### [STORED DATA]
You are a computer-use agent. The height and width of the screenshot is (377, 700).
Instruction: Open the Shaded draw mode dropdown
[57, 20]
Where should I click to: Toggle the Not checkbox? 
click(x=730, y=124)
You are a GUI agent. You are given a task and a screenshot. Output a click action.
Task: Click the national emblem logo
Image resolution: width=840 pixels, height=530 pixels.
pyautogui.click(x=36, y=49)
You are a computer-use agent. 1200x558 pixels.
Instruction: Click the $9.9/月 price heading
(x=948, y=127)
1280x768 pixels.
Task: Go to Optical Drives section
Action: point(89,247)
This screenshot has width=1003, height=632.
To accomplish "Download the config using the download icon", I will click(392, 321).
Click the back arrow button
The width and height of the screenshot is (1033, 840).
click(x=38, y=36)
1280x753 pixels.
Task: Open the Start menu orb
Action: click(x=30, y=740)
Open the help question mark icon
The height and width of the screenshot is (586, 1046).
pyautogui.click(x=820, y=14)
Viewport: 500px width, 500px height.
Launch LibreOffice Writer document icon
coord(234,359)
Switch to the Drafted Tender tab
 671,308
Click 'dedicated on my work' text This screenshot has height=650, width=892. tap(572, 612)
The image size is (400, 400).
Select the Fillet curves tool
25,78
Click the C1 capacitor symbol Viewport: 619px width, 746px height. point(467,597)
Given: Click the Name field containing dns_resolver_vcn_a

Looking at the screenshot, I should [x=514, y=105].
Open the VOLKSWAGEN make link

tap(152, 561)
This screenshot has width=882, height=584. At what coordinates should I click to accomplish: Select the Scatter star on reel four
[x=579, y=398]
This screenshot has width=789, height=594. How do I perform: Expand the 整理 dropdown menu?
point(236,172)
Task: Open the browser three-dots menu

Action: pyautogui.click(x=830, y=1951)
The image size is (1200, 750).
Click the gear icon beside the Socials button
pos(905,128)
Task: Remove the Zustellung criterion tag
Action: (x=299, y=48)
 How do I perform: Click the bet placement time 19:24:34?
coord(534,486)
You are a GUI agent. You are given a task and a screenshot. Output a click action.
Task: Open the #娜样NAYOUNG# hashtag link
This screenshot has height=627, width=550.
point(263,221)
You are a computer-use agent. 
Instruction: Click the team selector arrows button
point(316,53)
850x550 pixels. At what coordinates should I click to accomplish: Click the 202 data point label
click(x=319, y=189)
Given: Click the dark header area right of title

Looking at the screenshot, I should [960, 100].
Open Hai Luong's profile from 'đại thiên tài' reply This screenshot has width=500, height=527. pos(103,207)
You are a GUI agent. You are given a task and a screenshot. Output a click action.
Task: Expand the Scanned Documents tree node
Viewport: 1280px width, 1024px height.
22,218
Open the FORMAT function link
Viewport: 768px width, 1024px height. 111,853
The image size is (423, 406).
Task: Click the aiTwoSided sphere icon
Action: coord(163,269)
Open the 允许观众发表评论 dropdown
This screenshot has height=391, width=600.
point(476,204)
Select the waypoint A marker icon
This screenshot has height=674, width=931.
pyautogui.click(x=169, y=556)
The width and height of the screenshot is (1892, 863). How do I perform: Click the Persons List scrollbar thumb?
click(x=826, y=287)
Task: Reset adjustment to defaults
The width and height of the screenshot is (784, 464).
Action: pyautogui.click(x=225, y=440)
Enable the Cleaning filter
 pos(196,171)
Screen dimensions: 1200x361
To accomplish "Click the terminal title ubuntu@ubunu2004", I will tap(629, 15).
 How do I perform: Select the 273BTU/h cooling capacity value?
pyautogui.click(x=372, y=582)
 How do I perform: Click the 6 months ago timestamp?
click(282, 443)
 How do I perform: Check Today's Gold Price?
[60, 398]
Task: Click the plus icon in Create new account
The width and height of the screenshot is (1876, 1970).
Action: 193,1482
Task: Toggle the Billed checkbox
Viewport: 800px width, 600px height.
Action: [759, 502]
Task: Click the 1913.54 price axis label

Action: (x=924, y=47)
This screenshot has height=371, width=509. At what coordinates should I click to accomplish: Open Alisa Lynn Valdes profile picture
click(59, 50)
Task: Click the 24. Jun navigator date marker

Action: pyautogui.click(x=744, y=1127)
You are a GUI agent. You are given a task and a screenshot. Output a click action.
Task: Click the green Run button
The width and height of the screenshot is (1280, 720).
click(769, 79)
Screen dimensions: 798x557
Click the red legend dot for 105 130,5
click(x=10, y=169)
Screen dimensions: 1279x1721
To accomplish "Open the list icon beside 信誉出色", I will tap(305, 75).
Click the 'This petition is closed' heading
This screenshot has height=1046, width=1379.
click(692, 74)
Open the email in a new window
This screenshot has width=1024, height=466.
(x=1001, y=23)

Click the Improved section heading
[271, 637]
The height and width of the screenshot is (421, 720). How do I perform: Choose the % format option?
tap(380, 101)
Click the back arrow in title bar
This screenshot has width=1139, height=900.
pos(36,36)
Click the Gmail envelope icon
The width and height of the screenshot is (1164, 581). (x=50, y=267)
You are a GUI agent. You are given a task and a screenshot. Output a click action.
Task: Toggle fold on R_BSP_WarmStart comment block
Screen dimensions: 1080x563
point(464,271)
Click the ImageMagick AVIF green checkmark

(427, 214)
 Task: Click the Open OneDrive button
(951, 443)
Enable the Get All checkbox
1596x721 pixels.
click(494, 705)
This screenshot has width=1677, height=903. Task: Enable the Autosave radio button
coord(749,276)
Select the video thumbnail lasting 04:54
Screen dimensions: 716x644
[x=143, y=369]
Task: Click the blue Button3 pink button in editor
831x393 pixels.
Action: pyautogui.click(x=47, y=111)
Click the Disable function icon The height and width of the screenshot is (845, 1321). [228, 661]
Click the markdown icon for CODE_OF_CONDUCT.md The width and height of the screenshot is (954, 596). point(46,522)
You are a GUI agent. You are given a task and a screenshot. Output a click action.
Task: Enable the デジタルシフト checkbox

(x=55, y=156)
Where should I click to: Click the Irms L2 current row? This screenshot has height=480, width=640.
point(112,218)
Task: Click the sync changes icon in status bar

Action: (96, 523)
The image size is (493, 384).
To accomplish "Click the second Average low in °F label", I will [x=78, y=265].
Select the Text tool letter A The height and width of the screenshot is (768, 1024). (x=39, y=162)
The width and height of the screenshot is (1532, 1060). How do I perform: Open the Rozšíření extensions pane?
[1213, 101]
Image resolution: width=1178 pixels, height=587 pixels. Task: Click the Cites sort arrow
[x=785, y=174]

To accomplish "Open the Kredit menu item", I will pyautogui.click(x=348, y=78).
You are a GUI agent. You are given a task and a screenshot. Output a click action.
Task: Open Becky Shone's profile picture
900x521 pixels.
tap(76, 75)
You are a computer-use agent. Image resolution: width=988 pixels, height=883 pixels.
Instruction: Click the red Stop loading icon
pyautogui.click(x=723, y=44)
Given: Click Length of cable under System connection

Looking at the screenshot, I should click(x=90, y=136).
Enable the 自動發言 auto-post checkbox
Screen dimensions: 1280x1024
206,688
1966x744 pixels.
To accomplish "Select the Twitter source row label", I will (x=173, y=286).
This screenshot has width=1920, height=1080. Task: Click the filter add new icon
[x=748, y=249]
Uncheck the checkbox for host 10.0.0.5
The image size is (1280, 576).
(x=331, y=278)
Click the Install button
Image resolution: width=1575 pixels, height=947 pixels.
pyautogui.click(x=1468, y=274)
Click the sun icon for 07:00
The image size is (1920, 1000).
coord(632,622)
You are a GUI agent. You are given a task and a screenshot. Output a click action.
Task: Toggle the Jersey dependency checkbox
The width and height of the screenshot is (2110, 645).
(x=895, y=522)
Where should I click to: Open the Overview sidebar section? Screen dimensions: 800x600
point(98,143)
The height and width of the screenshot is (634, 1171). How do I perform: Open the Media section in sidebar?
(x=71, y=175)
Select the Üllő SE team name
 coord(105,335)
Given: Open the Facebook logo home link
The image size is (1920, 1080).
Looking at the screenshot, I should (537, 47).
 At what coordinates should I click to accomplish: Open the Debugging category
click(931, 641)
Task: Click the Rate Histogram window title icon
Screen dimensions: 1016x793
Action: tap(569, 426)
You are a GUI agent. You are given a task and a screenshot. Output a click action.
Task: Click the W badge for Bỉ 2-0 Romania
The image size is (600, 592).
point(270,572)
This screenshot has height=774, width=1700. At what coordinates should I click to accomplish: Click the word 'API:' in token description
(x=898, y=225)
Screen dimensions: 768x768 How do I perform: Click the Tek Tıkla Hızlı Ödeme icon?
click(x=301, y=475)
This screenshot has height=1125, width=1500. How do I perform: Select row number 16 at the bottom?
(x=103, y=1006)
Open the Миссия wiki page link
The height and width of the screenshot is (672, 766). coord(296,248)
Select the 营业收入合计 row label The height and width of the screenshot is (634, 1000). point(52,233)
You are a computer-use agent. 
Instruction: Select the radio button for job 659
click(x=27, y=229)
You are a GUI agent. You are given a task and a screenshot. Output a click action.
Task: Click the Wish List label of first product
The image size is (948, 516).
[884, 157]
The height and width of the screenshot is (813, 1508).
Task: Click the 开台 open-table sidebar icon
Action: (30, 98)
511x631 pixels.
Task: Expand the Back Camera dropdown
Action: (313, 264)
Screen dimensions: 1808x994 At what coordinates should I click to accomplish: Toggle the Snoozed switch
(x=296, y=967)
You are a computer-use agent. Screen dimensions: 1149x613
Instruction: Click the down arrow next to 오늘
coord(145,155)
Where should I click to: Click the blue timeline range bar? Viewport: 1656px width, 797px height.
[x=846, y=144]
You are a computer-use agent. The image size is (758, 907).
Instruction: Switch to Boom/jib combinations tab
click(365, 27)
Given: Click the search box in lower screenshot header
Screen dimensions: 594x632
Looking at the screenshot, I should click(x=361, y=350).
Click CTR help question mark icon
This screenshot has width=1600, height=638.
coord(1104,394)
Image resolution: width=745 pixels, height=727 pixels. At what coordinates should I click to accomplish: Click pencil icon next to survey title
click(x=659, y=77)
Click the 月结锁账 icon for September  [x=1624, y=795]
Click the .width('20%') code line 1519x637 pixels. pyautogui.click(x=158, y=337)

### [YOUR TASK]
A single number is the answer here: how many lines of the material contain the string "computer"?

### [RESPONSE AREA]
7